In elementary school, it was important to my teacher that we students learn to tell a story. I remember learning to fold multiple pieces of printer paper, staple them down the middle, and create a booklet. Inside this booklet, on the bottom half of each page, we were instructed to write a short story about something we enjoyed and to draw a picture of each page’s contents along the top half. I very specifically remember the colors I used (waxy pinks and reds, greens and yellows, blues galore) and how awkward the big crayons felt in my small hands and how terrible I was at drawing dogs and stick-people. Yet, this was my beginning in the writing world. I wrote stories mostly about my dogs and about my family: antics we would all get up to. How funny it was to watch the little, mostly-hairless white one run around the backyard and the bigger, fluffier, matronly tan and white Cocker Spaniel tailing after him.

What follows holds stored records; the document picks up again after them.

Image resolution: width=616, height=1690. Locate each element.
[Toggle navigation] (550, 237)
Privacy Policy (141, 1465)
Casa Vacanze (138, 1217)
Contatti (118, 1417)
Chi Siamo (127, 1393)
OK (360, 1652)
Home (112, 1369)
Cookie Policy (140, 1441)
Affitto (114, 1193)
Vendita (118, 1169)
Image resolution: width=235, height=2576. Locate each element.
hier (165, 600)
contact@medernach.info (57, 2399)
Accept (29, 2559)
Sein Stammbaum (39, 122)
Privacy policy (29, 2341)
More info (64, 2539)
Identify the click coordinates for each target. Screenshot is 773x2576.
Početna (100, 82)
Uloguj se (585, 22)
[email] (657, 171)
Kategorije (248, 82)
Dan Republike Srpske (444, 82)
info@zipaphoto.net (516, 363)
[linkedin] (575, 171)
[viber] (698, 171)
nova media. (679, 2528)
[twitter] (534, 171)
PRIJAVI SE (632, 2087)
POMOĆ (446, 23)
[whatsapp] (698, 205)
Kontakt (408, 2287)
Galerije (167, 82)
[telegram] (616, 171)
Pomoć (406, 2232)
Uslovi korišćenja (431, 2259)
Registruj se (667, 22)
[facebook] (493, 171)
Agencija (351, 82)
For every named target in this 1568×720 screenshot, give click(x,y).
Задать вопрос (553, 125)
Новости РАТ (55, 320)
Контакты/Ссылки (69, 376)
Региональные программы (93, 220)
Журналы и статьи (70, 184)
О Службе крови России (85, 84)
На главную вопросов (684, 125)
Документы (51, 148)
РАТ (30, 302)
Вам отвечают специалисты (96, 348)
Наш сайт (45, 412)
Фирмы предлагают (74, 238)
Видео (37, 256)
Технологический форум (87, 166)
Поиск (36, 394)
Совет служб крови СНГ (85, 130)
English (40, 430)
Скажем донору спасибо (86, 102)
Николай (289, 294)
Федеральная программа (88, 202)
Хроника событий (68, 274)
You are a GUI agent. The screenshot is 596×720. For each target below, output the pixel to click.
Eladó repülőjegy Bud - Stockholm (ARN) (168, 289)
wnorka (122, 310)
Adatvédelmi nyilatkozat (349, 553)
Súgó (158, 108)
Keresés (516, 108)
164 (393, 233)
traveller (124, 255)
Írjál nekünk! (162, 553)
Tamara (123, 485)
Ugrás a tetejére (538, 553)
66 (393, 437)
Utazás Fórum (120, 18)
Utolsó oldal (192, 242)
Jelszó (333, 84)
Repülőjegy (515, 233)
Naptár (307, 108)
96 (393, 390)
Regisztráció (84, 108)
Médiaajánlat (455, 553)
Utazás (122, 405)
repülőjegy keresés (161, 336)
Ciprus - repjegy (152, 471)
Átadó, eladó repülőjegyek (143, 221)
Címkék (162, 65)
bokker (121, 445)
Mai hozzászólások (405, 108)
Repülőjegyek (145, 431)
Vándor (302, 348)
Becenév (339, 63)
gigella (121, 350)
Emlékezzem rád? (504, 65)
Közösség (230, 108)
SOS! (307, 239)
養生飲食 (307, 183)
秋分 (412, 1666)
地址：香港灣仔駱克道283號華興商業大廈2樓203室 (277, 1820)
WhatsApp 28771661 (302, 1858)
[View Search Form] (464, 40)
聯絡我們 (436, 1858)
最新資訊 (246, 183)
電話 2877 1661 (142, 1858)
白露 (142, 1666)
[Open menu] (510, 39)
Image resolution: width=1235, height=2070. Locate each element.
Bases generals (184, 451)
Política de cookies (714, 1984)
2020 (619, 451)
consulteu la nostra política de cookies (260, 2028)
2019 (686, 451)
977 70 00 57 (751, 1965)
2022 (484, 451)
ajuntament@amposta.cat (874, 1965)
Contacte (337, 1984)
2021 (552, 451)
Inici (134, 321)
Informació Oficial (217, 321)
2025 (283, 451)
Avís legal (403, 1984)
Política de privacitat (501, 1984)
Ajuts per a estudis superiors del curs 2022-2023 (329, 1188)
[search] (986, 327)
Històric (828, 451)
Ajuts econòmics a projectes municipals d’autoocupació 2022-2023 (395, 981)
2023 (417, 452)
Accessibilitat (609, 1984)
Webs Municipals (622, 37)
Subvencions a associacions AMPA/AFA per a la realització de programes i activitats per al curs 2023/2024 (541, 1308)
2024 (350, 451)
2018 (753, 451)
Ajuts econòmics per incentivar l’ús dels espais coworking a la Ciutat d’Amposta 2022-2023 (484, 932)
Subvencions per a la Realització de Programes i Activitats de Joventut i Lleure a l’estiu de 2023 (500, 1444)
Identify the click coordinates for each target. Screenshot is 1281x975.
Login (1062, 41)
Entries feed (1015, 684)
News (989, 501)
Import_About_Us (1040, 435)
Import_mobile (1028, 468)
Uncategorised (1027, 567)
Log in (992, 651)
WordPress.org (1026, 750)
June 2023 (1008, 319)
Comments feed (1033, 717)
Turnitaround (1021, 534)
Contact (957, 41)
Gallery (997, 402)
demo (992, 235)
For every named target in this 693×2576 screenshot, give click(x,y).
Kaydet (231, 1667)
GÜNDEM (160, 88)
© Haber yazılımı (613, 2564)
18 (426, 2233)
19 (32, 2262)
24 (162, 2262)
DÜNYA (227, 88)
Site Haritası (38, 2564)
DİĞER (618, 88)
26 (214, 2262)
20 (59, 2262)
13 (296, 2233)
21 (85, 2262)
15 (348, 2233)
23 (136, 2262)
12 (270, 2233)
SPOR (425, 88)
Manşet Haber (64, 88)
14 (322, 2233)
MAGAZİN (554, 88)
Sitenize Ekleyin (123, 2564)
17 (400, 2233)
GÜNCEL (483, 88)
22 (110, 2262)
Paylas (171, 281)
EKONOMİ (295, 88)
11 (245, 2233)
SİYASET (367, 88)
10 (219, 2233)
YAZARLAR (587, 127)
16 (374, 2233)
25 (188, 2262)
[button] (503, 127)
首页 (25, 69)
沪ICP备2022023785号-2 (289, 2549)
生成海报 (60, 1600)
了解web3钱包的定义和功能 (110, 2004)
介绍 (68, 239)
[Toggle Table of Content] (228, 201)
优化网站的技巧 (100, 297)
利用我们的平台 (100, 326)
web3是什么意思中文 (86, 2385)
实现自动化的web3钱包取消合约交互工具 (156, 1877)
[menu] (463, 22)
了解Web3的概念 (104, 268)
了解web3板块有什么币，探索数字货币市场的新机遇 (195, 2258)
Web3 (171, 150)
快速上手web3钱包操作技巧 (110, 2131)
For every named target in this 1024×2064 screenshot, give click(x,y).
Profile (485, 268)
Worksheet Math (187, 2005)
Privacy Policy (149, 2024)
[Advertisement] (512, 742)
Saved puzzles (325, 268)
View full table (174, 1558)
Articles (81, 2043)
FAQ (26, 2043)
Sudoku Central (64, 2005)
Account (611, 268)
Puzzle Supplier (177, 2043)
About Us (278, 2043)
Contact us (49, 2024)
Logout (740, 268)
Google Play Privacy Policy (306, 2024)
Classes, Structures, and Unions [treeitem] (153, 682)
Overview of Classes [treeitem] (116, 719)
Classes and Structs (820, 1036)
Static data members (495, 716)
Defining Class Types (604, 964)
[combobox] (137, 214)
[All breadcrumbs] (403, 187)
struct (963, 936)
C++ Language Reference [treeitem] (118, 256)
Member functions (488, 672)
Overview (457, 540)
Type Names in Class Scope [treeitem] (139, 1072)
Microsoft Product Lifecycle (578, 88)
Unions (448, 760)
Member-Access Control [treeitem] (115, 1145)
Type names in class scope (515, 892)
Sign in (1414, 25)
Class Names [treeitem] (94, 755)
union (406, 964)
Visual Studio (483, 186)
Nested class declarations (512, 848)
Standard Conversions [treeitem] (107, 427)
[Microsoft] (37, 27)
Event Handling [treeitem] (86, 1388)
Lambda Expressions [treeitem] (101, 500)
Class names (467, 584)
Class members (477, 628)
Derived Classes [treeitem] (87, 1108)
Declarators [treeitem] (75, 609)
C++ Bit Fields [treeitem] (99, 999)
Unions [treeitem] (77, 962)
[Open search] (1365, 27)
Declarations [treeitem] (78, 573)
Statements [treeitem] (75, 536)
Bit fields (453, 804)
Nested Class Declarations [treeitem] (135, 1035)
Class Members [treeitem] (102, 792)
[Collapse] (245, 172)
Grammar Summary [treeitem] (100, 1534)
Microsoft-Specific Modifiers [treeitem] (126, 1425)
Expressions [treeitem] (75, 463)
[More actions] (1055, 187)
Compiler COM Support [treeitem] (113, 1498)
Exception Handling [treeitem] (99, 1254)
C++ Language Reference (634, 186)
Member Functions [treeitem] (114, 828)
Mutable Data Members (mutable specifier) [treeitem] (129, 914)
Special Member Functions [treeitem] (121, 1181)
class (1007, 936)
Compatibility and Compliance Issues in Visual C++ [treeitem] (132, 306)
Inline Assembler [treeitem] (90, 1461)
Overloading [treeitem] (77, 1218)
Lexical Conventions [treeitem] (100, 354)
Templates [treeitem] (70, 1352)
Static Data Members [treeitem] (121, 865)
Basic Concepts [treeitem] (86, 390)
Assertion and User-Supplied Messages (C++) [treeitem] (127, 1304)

From there, I would spend the next twenty years writing what I was supposed to write: essays, book reports, mid-terms, and finals. Somewhere along the way, though, I kept needing to write my own stories. Like my mother, I kept logs of our family vacations in pretty little journals. I would write fan-fiction as a teenager when I wasn’t satisfied with how the book, TV show, or movie played out. I kept a personal diary. I began writing more and more intricate status updates on social media, telling more stories of my personal life, except this time I would leave myself open for others’ opinions. I’ve never been a fan of the minute-by-minute update and generally only say something if it’s worth saying.

One thing that has stayed with me my whole life is my need to tell a story. It feels so good to write everything down and know I can go back and look at it later if I wish. When I write my travel diaries, it makes me happy as I’m writing them because it’s like experiencing the events all over again as I dig and pull specific details out of my mind to flesh out the pages. Later, it’s fun to go back and read again once I’m home and thinking of the more fun times.

I think writing has been in my blood the whole time. When my grade school teacher showed us how to communicate those small parts of ourselves, she truly lit a spark. That little spark has lived in my heart ever since and only now am I honestly allowing it to fan into flame.